▶ [TASK]: Scan the records below. Copy every line in which the word "will" appears.

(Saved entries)

************

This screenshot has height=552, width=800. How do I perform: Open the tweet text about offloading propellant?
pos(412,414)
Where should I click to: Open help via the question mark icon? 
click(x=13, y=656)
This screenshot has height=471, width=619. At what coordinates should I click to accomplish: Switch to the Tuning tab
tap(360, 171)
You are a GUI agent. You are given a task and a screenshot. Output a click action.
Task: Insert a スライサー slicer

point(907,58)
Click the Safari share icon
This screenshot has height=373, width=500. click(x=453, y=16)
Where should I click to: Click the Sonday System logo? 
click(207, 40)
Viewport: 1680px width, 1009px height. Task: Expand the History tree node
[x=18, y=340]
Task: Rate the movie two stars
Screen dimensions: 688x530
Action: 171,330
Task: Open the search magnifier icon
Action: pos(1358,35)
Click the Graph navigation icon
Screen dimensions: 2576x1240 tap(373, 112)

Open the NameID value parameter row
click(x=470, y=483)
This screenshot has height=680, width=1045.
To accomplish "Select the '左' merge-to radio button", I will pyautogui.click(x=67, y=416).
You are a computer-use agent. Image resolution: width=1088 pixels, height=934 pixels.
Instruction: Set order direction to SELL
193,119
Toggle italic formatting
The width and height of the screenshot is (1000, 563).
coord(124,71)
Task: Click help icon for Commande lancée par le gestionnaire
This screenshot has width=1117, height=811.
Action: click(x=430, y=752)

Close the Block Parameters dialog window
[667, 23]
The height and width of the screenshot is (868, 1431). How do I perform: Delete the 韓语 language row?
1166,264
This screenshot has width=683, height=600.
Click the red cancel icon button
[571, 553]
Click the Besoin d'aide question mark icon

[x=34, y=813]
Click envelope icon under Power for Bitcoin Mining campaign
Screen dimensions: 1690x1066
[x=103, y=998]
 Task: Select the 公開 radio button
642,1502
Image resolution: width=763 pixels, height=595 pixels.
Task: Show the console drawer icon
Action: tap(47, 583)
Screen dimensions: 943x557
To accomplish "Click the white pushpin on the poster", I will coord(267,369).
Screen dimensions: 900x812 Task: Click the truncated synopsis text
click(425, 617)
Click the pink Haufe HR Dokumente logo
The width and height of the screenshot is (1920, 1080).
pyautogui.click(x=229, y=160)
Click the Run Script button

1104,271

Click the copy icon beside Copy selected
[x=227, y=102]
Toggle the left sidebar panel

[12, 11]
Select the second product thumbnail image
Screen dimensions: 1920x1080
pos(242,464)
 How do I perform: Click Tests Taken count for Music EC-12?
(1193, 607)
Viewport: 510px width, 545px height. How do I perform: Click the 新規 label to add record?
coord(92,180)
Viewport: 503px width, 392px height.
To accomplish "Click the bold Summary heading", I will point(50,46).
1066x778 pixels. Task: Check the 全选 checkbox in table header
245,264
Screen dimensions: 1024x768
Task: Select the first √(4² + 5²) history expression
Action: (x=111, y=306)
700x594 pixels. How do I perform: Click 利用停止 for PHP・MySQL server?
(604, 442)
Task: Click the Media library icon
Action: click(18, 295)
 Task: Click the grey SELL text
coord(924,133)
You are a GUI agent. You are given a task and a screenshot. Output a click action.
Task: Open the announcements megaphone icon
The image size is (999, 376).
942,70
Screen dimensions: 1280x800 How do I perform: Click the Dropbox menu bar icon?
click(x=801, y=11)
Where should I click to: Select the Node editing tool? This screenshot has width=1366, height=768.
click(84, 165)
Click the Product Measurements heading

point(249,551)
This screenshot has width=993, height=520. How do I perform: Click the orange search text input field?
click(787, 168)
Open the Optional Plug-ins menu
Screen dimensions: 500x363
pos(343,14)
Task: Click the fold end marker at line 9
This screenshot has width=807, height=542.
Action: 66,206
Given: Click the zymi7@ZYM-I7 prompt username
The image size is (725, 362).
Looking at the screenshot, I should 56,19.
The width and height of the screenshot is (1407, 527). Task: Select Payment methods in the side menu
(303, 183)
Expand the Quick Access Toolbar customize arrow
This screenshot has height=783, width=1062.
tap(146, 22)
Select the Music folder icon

************

▶ [OUTPUT OF THE TASK]:
To accomplish "Select the '左' merge-to radio button", I will pyautogui.click(x=67, y=416).
To accomplish "Click the white pushpin on the poster", I will coord(267,369).
To accomplish "Click the bold Summary heading", I will point(50,46).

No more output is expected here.